Response Variable: In our effort to uncover the driving forces behind blockbuster films, we questioned what causes box office achievement. There are far too many flops in show-business; artistic potential is drowned out, consumer trends are completely misinterpreted, and lucrative investments are wasted. We must review success in cinema and provide a supportive study to investors in major motion pictures to appease the masses and create a stable platform for performers, thereby providing a concrete analysis of how gross revenue is determined. We therefore selected “Gross”, defined by our IMDb source as “gross revenue at the box office” as our response variable for all data modeling in this study.


Predictor Variables:
In order to evaluate the best variables to test against our response variable, we created a correlation table (below) to test the relationship amongst the quantitative variables. We focused on which variables could have a strong effect in deciding gross. The motive in tracking down the most determinant variables is so the investor can later account these factors into their decision to support a film.

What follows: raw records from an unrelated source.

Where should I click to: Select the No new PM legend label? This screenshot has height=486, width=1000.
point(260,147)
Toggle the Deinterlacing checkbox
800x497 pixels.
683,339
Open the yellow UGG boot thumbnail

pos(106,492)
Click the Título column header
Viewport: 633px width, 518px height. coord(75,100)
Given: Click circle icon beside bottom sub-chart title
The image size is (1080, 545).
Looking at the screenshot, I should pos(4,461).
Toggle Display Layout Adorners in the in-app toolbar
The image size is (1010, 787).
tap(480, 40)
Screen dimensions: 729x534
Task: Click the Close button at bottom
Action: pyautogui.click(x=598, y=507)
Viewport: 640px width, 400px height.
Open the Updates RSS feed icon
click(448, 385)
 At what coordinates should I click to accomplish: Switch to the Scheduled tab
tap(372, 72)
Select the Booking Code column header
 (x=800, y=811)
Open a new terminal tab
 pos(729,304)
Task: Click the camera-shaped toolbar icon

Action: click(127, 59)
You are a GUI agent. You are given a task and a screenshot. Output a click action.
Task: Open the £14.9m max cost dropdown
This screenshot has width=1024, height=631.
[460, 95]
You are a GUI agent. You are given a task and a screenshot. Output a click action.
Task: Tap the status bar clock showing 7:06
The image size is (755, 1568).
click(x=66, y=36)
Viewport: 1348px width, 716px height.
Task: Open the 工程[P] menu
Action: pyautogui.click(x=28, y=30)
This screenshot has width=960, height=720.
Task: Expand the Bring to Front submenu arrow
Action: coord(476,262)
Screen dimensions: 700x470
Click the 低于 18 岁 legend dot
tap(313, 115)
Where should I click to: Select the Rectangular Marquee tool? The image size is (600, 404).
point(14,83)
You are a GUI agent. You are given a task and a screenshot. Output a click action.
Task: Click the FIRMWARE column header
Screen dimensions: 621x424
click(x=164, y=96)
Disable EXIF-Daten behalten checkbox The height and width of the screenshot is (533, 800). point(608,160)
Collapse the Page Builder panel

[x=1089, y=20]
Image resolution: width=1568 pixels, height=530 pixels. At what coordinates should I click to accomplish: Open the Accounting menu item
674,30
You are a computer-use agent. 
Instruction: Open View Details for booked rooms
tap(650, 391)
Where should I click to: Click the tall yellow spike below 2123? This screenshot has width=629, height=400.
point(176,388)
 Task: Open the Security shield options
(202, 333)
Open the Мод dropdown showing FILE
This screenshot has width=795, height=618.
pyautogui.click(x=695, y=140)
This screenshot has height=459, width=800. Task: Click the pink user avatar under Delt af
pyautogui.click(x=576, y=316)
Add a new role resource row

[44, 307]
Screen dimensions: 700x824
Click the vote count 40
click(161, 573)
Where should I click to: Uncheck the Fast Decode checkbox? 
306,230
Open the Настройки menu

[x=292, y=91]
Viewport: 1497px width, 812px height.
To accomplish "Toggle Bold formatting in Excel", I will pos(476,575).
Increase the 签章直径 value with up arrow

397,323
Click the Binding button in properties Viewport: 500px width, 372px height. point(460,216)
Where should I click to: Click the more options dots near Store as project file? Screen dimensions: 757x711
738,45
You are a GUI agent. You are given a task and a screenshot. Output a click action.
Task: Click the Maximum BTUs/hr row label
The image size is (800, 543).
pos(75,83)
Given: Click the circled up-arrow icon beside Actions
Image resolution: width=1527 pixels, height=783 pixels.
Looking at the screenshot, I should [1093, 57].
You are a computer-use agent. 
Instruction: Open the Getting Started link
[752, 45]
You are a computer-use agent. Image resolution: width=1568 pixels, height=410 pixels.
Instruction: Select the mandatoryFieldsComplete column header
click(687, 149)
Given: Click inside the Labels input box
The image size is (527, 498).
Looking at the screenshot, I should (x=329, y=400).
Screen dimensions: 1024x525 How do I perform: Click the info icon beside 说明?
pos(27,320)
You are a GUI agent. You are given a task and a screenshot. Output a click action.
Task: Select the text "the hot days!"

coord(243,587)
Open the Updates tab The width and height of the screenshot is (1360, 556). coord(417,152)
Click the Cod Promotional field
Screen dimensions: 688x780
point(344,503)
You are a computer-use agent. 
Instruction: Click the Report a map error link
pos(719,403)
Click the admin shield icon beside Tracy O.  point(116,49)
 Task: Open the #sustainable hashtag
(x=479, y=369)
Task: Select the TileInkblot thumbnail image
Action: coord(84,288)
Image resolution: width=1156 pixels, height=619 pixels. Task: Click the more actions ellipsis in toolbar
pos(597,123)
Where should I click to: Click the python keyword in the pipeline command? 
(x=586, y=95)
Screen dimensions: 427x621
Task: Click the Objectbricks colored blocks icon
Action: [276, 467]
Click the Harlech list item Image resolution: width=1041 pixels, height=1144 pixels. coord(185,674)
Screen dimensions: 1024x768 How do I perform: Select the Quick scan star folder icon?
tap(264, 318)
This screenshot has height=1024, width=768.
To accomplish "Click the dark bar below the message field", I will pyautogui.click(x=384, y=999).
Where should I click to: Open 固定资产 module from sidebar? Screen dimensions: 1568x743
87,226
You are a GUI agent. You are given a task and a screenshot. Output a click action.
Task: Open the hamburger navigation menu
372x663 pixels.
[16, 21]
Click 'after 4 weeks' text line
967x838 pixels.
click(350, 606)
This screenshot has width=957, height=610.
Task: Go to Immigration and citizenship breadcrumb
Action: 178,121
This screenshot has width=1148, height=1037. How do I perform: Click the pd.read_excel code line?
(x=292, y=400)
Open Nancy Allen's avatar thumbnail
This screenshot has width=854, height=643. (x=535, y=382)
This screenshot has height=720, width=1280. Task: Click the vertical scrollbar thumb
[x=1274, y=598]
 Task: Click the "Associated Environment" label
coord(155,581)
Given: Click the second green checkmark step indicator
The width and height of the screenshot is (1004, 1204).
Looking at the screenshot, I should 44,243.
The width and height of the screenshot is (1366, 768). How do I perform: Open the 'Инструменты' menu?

Correlation Chart Budget Gross Runtime Score Votes
Budget 1 0.680033 0.313064 0.073579 0.451467
Gross 0.680033 1 0.253273 0.229552 0.642904
Runtime 0.313064 0.253273 1 0.417031 0.359817
Score 0.073579 0.229552 0.417031 1 0.470648
Votes 0.451467 0.642904 0.359817 0.470648 1

To no surprise, the correlation that stood out the most was between gross revenue and budget with .68003256. This correlation suggests that a higher budget movie will most likely fund a movie that generates more revenue. As we believe budget is the heaviest deciding factor in funding the crucial elements for a financially successful film, we regard it as our primary predictor variable which our other qualitative and quantitative variables will be matched against.

 

The second highest correlation was found between “gross” revenue and “votes” (that is IMBd viewer reviews on a scale from 1 to 10) at .642904. We can justify this correlation two-fold. First, more “votes” logically means more tickets were purchased to watch the movie in theaters. Second, a high number of votes can drive consumer demand, influencing movie-goers who have not yet viewed the film to either watch or avoid depending on how positive the review was. While our first conclusion is provided after the fact of viewership, the second has the potential to boost viewership, making this variable causal. However, since we cannot account for whether “votes” were causal or coincidental, and since the standard error in a simple regression with gross is very large, we decided not to make it a popular predictor variable in our study. Derived from the votes, we deemed “scores” as unacceptable variables in our models because we cannot control the scores that are given by the reviewers.

 

As “runtime”, the final quantitative variable which refers to the length of the film expressed in minutes, has a relatively moderate correlation with “gross” at positive .2532733, we must take into consideration what this logically means. The correlation expressed as runtime increases, gross revenue also increases. We know that this statement has a limit because if movies were formatted into countless of hours, we cannot logically expect the popularity to rise accordingly. In support we also can see from a simple regression that, like the “votes” variable, “runtime” standard error at 52262 is unacceptably high.

 

As far as qualitative data, we opted to use both primary “genre” and motion picture “rating” as major predictors of gross, as supported by their high multiple r-squared values. We determined these were likely predictors of movie success based on consumer taste.

 

Finally, we decided not to use the production company, country of origin, director, movie name, date released, and year released as these factors would be completely out of control of the film investors. This is due to the variables being too widely diverse to classify accurately since they are spread so thinly across the data.

Preliminary Analysis:

Following our variable selection, we began looking at patterns surrounding the relationships between revenue and movie genre and motion picture rating. It’s important for investors to stay current on consumer trends in order to predict where the big money will be made in the film industry.
Hypothesis Testing:

 

Hypothesis 1:

  1. Since the Action genre and PG-13 rating have the highest gross revenue out of all movies, it is logical to assume that these types will also generate the highest return on an investor’s funding once the production hits the theaters. We have solid evidence that this is true because budget accounts for over 47% of the prediction of a high grossing movie.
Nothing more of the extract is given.